Each line of the listing where "Expand" appears should be reported.
_ _ _ _ _
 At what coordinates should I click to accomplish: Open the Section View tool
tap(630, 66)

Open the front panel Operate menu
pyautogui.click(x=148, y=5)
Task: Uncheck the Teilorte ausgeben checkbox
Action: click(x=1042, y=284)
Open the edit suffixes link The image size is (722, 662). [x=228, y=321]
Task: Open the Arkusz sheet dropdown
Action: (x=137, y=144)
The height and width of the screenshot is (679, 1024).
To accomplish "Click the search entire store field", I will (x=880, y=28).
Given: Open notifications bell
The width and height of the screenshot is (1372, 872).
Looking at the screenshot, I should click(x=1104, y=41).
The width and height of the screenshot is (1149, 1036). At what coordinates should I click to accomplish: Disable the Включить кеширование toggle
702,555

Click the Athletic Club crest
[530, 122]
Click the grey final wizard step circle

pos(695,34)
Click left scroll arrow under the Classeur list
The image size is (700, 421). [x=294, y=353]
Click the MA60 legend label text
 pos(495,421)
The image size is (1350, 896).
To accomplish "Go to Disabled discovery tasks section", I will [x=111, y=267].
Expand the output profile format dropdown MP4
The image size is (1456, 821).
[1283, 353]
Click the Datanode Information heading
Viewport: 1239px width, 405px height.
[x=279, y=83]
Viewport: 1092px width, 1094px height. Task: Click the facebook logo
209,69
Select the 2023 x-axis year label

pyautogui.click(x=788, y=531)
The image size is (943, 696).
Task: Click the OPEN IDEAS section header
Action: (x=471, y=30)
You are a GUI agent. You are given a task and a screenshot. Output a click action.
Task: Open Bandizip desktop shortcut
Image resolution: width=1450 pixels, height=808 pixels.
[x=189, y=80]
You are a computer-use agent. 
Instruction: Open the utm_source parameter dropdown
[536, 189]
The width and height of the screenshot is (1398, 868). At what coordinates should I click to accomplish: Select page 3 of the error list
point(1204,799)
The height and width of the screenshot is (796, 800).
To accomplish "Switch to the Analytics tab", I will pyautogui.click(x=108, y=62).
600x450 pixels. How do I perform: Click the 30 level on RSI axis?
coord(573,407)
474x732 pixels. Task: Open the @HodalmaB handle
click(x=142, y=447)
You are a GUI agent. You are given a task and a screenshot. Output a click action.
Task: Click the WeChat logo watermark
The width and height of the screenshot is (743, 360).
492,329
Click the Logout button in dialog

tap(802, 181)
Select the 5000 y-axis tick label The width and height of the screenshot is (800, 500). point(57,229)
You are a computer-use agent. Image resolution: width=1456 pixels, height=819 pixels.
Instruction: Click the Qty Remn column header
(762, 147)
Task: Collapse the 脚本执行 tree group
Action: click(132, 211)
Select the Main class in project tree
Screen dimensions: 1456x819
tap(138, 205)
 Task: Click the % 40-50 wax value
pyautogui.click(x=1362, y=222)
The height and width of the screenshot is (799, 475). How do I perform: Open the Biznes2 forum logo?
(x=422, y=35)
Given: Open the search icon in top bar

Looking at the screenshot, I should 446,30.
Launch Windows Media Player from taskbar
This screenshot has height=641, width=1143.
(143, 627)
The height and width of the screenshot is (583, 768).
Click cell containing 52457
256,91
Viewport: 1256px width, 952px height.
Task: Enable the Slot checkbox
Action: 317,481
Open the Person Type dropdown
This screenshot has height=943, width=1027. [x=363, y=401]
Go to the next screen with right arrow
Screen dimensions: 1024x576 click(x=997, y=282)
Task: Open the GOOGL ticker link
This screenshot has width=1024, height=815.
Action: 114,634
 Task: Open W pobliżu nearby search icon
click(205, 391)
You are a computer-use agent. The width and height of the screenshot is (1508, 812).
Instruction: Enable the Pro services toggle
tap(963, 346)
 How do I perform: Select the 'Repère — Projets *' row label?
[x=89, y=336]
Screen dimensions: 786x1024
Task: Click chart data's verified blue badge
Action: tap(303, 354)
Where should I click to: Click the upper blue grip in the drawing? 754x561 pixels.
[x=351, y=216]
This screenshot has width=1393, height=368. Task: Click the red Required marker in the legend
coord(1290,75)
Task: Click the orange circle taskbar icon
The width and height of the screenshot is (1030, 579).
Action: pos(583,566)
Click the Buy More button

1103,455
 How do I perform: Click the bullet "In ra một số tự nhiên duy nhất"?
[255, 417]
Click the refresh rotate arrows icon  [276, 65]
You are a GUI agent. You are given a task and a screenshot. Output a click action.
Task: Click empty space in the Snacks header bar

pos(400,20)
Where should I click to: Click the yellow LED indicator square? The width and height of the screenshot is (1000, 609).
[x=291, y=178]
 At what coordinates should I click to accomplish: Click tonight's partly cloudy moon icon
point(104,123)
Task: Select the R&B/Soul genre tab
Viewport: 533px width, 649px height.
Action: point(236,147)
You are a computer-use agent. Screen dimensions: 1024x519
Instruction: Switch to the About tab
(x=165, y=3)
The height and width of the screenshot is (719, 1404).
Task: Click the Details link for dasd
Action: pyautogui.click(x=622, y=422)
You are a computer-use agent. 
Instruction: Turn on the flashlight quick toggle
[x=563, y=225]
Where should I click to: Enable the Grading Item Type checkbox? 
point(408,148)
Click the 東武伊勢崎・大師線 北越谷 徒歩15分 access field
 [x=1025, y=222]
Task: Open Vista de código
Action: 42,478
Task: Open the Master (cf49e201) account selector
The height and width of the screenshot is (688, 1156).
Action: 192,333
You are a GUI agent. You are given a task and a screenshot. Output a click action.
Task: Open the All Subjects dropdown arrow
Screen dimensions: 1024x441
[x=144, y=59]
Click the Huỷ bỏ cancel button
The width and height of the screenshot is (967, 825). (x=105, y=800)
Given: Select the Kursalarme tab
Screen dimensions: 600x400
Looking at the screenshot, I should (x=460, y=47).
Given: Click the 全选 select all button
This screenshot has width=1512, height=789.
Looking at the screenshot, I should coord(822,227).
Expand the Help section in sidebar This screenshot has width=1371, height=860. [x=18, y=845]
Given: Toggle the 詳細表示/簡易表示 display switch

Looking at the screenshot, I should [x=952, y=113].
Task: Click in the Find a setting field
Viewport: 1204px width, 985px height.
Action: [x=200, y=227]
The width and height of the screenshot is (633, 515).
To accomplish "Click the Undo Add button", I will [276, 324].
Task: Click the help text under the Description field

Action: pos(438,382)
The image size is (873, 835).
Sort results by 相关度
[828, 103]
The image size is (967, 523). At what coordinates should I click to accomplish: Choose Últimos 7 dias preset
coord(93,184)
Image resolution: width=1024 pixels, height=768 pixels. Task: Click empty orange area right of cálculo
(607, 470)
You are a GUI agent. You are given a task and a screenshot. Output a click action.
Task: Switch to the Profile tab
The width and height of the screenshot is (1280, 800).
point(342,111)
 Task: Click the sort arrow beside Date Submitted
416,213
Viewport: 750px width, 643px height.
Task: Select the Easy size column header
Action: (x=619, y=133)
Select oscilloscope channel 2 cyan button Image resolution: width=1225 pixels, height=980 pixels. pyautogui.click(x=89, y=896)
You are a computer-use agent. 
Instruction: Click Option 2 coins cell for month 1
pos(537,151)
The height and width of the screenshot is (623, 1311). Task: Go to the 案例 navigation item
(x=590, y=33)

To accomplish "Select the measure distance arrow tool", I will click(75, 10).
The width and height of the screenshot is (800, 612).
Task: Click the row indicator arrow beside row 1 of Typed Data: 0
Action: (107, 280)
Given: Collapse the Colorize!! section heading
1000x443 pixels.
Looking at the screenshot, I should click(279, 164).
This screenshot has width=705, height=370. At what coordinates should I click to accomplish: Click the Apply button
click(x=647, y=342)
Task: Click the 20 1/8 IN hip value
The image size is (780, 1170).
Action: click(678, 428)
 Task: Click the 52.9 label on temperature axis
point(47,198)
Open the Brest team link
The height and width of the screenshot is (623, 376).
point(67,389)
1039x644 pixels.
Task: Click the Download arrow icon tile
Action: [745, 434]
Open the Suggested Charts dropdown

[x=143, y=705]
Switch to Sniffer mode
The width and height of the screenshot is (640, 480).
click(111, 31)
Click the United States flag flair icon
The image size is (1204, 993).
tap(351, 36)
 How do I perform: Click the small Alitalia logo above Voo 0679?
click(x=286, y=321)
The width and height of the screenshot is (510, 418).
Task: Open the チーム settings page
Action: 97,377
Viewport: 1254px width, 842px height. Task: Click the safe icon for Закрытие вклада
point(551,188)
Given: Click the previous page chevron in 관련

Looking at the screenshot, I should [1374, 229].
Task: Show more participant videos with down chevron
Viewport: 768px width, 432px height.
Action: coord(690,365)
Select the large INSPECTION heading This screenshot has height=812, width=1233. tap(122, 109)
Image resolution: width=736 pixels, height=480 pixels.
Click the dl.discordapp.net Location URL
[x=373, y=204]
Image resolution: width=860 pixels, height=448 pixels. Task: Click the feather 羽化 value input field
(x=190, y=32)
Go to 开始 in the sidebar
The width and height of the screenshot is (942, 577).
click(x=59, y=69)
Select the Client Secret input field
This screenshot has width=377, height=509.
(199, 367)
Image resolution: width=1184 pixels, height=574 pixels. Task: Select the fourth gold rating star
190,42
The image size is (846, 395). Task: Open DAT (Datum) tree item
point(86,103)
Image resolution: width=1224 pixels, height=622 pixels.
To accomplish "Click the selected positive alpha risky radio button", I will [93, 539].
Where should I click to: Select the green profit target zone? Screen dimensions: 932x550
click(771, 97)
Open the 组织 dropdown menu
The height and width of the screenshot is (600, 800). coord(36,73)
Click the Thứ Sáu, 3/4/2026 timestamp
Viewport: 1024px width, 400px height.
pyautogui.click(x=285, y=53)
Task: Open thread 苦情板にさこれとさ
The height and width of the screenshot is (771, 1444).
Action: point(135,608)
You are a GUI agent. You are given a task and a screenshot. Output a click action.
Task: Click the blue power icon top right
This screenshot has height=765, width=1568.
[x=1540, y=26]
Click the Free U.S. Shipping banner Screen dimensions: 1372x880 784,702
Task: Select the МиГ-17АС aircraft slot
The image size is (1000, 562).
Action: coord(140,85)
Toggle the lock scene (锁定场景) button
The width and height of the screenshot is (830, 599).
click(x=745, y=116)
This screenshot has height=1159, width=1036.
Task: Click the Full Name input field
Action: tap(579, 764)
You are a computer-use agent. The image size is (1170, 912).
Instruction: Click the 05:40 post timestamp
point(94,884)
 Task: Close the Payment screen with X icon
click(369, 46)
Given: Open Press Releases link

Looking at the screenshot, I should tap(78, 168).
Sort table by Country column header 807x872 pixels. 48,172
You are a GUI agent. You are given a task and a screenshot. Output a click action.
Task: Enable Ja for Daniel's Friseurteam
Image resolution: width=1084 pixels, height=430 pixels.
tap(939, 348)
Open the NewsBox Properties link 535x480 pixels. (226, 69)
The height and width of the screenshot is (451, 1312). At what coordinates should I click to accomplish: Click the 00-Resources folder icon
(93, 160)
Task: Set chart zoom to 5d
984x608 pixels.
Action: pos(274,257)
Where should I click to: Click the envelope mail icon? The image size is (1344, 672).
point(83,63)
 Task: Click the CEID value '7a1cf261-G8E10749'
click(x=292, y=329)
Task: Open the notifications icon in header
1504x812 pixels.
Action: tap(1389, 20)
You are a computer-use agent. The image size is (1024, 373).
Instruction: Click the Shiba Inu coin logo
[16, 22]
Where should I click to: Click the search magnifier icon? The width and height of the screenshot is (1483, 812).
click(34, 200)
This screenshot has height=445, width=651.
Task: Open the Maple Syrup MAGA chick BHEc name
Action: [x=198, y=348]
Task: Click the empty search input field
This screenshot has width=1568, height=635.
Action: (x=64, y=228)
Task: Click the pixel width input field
_ _ _ _ _
(Written solution)
Expand the output profile format dropdown MP4
Expand the Help section in sidebar This screenshot has width=1371, height=860. [x=18, y=845]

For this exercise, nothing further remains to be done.